During the announcement of Budget 2023, Finance Minister Tengku Zafrul said that a total of RM235 million in financing funds would be specifically allocated to women.
These would be delegated through BSN Semarak-Nita, Tekunita TEKUN, DanaNITA MARA, and Biz Lady Bank Rakyat schemes to help women entrepreneurs grow their businesses and enhance their marketing strategies.
On a smaller scale but with objectives that are no less noble, these initiatives are exactly what the team at MADCash hope to carry out too.
A Shariah-compliant fintech ecosystem builder, MADCash mainly provides microfunding to women entrepreneurs who need a cash flow injection, founders Nuraizah (Aizah) and Dr. Nikolai told us.
Their digital platform also tracks the impact of the microfunding given to their beneficiaries with the end goal of generating a credit score for the unbanked.
With such ambitious goals, we spoke to the founders to learn more about how the platform is going about achieving them.
Not just giving out money
Aizah herself is a seasoned technopreneur, building and leading companies that create software and mobile apps.
She is also currently the President of Women Entrepreneur Network Association Malaysia (WENA), and this coupled with her own entrepreneurial experience puts her in a prime position to run MADCash.
By her side is Dr. Nikolai, who’s also an angel investor and advisor for MADCash. He brings with him experience in mega projects in Malaysia, such as the Multimedia Super Corridor (MSC) and Digital Free Trade Zone (DFTZ).
The rest of the team has strengths in the technical aspect of things, with a community specialist helping them as well.
What got the ball rolling for MADCash was when, circa the early pandemic in April 2020, the team saw that women entrepreneurs were struggling to restart their micro businesses after the first lockdown.
“We raised RM3K and gave it to three ladies, who made RM17K in total the very next month,” the founders shared.
Motivated by this, they continued the effort while refining how they worked.
Then they learnt that just giving money alone wasn’t enough, which led them to start an online academy, and provide mentoring and networking businesses.
Beyond interest-free microloans, the beneficiaries could join an entrepreneurship programme to strengthen their business and financial skills.
Helping women entrepreneurs improve their credit standing
Currently, MADCash provides microloans between RM1K to RM2K to women entrepreneurs who meet their requirements.
“We start with profiling their social economic, financial, and business acumen,” the founders said. About 70 questions are asked, as the team cannot just rely on credit scores when determining their beneficiaries.
This is because most of their beneficiaries do not have credit scores with financial institutions, a situation that the MADCash team hopes to help with as well.
To predict future bankability though, MADCash is building its own algorithm.
Applicants that go beyond the profiling process will then have an interview with MADCash, either in person or online.

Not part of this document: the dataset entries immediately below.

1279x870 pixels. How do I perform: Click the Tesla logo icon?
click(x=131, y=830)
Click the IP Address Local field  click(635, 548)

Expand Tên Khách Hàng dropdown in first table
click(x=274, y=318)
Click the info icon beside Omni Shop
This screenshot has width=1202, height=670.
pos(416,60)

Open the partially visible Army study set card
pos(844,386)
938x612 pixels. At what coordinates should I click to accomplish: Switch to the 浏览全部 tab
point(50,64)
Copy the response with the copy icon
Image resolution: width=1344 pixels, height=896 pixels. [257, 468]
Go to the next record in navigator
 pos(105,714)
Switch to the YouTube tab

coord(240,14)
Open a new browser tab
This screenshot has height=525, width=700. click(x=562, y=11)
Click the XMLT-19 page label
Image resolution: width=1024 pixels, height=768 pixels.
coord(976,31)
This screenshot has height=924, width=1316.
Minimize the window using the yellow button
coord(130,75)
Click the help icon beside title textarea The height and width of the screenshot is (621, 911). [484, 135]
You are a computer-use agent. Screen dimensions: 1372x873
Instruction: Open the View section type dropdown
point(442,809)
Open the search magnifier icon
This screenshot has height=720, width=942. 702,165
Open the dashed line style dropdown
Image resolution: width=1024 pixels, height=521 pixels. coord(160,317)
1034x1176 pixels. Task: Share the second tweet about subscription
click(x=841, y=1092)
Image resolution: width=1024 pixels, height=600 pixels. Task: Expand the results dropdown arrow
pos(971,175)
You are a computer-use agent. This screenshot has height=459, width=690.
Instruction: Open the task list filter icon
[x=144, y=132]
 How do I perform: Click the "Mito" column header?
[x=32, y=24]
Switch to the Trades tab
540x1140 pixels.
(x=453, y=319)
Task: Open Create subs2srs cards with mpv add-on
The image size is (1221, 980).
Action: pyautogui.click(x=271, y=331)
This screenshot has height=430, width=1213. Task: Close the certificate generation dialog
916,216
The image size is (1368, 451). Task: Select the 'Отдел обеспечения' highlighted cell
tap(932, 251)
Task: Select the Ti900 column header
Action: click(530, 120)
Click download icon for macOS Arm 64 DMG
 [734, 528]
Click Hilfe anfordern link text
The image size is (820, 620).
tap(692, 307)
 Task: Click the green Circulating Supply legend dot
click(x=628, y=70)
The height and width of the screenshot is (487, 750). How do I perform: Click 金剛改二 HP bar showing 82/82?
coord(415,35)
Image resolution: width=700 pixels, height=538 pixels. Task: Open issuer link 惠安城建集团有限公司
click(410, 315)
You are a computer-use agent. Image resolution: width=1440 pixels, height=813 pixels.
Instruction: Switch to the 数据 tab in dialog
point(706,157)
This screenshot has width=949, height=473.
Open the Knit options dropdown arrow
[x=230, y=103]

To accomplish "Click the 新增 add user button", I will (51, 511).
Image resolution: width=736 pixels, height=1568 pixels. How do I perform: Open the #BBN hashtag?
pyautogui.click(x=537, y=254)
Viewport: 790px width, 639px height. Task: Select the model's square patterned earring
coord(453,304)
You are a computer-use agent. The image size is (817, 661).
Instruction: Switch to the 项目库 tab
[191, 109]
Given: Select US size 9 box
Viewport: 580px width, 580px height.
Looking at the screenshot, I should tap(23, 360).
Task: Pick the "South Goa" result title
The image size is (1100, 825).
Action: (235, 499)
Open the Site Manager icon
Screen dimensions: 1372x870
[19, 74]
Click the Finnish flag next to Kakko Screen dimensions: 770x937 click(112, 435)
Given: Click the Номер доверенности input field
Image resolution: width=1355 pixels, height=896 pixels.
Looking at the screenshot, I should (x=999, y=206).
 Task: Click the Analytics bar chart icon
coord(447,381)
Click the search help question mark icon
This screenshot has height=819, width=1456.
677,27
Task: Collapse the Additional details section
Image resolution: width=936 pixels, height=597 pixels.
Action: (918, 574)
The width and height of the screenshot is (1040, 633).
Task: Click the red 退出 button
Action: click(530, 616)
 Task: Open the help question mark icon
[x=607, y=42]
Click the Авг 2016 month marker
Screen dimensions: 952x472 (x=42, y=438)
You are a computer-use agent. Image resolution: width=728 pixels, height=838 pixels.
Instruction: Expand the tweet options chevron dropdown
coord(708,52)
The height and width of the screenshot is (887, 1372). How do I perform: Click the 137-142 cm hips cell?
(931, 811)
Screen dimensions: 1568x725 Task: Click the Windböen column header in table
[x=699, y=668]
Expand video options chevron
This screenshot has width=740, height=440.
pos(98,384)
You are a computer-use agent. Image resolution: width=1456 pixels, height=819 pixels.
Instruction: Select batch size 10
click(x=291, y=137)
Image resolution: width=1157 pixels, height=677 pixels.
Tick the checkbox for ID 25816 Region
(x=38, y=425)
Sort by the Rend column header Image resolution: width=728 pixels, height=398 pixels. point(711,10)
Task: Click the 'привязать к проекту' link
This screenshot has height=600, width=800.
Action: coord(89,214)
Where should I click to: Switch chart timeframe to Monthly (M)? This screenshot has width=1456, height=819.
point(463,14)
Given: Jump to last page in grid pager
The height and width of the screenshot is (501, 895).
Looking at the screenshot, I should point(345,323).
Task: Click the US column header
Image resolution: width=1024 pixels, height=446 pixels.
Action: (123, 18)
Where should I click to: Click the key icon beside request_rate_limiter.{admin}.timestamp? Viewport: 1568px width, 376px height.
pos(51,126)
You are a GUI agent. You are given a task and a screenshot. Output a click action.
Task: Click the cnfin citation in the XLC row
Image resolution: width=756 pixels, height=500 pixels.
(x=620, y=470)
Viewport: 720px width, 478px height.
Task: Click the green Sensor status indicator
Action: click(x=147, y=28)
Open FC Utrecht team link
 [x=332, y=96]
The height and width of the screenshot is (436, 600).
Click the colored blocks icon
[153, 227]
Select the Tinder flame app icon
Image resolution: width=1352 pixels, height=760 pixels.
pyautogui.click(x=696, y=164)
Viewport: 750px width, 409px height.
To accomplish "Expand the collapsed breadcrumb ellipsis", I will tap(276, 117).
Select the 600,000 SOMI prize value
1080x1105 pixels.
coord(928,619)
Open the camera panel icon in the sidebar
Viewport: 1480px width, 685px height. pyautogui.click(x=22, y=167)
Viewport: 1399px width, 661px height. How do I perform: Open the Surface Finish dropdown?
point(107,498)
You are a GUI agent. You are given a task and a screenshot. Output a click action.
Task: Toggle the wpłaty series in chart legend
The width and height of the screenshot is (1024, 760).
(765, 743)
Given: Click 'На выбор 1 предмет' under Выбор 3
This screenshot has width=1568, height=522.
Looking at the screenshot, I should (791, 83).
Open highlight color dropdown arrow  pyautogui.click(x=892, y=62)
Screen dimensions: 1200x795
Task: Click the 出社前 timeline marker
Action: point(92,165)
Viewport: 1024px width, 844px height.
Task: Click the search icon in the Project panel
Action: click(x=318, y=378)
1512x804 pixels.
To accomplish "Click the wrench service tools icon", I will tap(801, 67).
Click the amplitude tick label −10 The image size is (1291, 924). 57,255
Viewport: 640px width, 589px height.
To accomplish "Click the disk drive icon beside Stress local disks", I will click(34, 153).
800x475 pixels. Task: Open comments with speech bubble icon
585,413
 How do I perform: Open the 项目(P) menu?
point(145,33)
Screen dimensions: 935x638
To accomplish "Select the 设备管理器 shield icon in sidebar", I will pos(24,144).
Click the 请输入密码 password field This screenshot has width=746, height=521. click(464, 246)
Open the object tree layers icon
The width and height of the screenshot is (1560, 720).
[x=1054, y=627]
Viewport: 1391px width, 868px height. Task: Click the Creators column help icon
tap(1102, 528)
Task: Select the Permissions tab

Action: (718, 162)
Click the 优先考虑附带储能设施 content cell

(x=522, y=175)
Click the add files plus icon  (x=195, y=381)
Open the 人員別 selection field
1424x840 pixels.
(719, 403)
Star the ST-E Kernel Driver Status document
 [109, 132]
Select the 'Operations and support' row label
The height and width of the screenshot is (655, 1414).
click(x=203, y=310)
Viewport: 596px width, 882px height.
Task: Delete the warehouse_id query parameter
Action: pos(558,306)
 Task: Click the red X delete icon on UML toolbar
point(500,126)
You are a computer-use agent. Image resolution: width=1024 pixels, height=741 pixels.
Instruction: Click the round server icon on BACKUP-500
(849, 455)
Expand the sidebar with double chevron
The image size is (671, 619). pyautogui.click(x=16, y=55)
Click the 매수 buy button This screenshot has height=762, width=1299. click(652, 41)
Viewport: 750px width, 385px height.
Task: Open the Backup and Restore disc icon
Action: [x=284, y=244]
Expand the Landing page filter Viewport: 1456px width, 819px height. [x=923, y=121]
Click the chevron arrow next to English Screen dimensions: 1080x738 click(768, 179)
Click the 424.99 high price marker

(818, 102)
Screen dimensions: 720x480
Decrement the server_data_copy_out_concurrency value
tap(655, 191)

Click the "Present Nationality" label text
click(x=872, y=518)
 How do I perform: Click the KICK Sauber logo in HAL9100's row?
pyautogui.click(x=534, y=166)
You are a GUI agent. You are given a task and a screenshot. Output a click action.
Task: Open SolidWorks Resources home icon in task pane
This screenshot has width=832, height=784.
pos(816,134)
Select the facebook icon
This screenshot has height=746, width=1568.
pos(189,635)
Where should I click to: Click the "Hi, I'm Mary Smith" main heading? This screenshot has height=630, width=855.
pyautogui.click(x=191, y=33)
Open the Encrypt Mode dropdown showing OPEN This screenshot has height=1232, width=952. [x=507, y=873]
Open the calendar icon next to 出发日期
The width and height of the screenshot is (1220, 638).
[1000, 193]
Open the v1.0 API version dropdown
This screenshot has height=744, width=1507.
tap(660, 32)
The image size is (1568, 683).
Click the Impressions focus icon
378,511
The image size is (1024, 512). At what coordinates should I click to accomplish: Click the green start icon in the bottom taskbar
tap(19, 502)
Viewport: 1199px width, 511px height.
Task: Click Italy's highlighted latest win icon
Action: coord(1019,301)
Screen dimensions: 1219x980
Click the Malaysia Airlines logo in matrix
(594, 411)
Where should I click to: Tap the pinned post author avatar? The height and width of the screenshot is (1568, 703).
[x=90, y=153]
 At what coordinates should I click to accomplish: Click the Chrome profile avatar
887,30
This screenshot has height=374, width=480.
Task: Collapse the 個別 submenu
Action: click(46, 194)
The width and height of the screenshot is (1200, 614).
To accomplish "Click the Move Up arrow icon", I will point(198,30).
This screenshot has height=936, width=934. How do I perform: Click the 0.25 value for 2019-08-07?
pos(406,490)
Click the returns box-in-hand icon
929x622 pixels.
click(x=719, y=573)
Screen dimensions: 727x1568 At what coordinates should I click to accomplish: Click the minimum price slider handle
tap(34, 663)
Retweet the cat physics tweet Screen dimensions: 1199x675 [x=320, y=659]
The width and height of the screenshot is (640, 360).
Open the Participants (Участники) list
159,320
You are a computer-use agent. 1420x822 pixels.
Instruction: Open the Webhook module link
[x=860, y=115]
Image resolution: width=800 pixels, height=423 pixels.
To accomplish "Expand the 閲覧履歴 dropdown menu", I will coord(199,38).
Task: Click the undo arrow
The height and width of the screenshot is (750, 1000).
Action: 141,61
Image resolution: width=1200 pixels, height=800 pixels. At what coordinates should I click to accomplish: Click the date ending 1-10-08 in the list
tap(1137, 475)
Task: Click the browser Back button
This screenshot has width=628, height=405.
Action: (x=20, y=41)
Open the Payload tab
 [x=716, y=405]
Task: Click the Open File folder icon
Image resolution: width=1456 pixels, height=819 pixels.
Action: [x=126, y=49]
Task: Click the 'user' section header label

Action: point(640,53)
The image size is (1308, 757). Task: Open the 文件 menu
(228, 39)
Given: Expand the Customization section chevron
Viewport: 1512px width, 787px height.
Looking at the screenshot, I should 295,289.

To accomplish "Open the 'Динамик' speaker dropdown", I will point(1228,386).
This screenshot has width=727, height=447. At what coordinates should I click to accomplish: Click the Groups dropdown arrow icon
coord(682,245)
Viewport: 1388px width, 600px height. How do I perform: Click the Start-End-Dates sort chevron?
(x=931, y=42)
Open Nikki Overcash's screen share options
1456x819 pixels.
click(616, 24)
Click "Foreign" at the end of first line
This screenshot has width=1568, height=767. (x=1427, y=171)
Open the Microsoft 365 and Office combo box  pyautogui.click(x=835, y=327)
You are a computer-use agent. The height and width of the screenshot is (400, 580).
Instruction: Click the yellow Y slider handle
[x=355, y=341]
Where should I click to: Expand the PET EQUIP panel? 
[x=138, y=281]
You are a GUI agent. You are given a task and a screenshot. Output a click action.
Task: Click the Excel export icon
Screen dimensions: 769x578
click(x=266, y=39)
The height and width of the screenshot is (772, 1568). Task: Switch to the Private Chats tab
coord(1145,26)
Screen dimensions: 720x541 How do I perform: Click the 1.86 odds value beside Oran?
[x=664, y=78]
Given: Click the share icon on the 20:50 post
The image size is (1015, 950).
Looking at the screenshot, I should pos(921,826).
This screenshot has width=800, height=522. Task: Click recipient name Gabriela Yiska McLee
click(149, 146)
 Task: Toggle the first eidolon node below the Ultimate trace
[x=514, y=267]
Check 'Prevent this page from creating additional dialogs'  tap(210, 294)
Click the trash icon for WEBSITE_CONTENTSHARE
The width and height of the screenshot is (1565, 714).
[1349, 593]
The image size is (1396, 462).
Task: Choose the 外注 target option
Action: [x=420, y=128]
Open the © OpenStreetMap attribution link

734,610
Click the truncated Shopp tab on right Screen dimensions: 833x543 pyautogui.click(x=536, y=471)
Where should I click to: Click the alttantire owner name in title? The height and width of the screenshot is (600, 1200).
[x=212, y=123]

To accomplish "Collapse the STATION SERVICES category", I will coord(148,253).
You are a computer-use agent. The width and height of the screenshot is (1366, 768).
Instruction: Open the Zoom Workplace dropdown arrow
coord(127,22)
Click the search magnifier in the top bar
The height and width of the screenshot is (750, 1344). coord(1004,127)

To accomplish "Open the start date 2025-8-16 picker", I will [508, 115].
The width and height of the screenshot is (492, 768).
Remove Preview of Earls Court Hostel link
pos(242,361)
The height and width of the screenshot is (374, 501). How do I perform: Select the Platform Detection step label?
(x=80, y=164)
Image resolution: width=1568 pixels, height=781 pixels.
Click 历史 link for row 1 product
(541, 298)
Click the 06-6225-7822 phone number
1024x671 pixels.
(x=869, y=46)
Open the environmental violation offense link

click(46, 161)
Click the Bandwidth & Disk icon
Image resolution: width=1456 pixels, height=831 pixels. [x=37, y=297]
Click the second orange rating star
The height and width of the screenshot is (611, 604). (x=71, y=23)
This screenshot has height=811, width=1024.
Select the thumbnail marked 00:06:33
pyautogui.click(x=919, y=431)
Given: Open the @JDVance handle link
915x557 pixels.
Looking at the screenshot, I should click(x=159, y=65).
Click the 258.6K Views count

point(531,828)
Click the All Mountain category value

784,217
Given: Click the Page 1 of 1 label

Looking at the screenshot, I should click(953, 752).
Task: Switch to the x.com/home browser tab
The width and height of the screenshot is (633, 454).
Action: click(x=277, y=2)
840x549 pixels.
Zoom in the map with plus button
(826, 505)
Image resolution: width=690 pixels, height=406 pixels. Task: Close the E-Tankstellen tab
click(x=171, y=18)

The startup is active in 10 states now, with each state having its own state leader, enabling them to reach various corners of the community more easily.
Through these efforts, they’ve helped three cohorts of women entrepreneurs, bringing their total beneficiaries to about over 200 ladies as of today.
Empowering women as contributors to family income
The funds used in their microfinancing service come from donors, with tiers for public donations and larger amounts supplied by private and angel investors done via a donation agreement.
MADCash takes a 10% management fee from their donors, and raises a separate fund to run their entrepreneurship development programme.
“We are currently introducing MADCash as a proprietary technology platform for organisations to be more data-driven when they do similar work as us,” the founders shared.
“Working with women also gives us opportunities to upsell [women-led] services as our beneficiaries become more financially stable.”
What the team has already achieved is by no means the limits of what they can do; something that the founders also shared was still a work in progress was adding on a profit-sharing arrangement for their beneficiaries.
“We are working on how to meet the minimum requirements of accessing funds from Islamic Social Finance organisations and how to help beneficiaries on a long-term basis,” Aizah and Dr. Nikolai said.
While the emphasis of what MADCash does is largely centred around women, the founders are aware that it will take more people and more work to ensure the sustainability of the programme.
“We believe that all work involving developing women should include our menfolk as the agents of change in reshaping our society to accept the changing landscape of women contributing to family income,” the founders acknowledged.
“Our society grows and flourishes when everyone participates and plays an active part in facilitating the role of women entrepreneurs as key contributors to Malaysia’s economy.”